After graduating from Columbia, Winfrey was chosen to be an intern at the Public Broadcast Laboratory and went to Hong Kong on a Pulitzer Traveling Fellowship. He wrote for the Far Eastern Economic Review and worked as a reporter, commentator and producer for HK-TVB. Upon returning to the United States, he worked as a journalist for Time magazine. In 1971, Winfrey joined WNET as a producer for the network's media analysis program Behind the Lines. In 1975, he became the executive producer of Assignment America, a weekly conversation and documentary series.

In 1977, he joined The New York Times in the metropolitan desk. He then covered the Jonestown massacre in Guyana for The Times and then was posted to Nairobi, Kenya, where he covered sub-Saharan Africa affairs, including the ousting of Idi Amin.
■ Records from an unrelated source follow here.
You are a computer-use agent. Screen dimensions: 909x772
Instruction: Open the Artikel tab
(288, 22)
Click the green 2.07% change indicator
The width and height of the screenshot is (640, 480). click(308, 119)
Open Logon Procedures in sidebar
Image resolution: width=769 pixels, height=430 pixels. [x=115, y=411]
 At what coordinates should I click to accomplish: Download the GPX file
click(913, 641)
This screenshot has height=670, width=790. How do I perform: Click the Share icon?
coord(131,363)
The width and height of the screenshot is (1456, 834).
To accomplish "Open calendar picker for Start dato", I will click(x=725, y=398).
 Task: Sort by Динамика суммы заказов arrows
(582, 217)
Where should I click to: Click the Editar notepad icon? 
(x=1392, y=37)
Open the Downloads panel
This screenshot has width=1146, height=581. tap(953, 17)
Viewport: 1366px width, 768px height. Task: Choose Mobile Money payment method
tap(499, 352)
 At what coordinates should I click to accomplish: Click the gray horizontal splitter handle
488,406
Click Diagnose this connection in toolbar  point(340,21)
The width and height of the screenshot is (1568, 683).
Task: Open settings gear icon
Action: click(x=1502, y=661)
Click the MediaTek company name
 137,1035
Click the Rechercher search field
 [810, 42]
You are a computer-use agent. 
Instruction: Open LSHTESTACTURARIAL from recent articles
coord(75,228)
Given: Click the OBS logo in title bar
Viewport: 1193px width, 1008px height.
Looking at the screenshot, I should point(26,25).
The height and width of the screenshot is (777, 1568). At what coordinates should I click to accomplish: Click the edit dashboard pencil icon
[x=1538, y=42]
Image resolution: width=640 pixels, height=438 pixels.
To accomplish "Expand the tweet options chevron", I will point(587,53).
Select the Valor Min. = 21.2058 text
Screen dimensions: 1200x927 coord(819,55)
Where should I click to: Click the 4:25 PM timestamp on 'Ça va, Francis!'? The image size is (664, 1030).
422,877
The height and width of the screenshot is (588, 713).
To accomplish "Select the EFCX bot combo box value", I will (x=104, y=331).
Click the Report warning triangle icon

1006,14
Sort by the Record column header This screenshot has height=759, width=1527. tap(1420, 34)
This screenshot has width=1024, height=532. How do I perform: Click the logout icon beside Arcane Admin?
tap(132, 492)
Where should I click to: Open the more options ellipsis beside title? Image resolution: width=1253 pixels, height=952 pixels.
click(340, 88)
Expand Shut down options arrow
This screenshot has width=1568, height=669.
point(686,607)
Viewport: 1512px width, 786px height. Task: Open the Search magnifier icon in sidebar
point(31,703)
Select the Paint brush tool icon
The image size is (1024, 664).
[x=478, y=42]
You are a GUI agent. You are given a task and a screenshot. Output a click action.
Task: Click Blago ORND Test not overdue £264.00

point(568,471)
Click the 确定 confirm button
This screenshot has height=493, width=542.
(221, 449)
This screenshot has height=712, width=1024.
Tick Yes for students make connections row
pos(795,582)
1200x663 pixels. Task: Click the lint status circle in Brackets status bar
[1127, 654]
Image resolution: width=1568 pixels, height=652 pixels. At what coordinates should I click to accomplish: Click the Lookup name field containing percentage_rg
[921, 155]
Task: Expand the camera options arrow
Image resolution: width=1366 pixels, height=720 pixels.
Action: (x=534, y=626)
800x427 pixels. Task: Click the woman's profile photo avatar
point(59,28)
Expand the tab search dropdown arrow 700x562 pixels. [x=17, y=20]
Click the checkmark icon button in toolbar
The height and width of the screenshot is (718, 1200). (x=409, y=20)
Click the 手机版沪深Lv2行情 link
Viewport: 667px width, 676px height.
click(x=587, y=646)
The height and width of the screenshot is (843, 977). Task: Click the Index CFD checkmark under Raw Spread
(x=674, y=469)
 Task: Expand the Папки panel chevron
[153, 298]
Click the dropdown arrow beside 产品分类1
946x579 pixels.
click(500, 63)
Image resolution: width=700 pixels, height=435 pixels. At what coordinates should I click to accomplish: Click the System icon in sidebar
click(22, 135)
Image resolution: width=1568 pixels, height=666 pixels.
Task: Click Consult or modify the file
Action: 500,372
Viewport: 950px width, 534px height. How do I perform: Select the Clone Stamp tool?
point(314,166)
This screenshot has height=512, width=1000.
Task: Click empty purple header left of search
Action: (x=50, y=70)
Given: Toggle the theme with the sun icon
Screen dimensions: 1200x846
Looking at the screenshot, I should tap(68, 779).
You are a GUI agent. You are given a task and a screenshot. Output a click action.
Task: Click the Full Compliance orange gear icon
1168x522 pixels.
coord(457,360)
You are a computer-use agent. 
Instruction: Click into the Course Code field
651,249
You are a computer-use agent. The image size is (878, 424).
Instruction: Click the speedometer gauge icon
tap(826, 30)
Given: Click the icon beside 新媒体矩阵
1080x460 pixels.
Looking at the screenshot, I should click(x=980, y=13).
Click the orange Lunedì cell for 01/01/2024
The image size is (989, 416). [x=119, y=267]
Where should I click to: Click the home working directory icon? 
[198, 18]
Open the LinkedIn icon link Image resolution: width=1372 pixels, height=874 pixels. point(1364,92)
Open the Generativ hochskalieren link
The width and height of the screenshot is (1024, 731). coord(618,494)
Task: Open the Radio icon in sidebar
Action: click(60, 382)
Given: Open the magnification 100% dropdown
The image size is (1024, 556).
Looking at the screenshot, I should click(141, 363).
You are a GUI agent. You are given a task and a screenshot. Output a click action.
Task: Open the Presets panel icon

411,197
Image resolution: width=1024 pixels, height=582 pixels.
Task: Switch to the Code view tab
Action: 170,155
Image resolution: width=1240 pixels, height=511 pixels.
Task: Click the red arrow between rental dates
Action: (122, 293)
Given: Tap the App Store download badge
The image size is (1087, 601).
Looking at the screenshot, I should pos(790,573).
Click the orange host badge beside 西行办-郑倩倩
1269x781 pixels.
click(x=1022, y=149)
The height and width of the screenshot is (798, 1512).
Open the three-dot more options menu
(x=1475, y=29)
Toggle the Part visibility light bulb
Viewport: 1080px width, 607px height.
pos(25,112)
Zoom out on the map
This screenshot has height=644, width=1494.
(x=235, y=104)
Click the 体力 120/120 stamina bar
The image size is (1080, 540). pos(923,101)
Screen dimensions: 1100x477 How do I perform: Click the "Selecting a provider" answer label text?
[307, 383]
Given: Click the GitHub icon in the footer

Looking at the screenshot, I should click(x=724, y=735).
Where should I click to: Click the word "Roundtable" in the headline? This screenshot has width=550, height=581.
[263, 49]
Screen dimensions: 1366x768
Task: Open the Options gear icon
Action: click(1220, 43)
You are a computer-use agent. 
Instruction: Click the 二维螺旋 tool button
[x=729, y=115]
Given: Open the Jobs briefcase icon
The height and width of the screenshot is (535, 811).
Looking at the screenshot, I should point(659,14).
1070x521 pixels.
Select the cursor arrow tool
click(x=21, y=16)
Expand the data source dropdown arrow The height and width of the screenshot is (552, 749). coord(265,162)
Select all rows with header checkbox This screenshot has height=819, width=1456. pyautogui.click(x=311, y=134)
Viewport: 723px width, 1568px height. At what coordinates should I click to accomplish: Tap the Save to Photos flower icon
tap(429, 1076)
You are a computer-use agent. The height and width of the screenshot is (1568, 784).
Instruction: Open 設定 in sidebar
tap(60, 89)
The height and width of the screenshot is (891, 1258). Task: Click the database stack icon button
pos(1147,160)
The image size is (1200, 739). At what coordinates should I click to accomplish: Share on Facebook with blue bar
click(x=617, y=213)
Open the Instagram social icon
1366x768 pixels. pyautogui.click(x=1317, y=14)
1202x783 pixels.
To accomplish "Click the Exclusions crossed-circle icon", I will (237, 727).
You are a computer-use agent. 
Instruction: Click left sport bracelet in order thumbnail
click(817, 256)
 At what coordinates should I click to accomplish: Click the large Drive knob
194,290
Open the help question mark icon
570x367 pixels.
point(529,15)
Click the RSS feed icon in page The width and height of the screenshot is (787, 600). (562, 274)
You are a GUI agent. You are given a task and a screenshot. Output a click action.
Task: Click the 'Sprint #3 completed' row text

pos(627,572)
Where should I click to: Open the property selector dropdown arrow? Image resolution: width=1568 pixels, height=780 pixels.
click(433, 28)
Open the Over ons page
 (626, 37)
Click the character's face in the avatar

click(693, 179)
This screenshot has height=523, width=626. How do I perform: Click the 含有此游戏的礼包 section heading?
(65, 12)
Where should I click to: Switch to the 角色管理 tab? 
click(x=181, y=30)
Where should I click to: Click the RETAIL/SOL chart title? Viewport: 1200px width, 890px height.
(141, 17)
Winfrey later returned to broadcasting and joined CBS Cable, as director of video development and was named editor-in-chief of CBS' Cuisine in 1983. In 1988, he launched the critically acclaimed Memories magazine, which was named "Best New Magazine" of 1989 by Advertising Age. After the magazine folded due to industry-wide recession, he became editor-in-chief of American Health in 1990. After six years at the magazine, he joined the faculty of Columbia University Graduate School of Journalism as head of the Delacorte Center for Magazine Study.

In 2001, he was named editor-in-chief of the Smithsonian, the third editor in the magazine's 40-year history. Under his leadership, the magazine was named "most interesting" by Affinity's American Magazine Study in 2011. He retired from the Smithsonian in September 2011.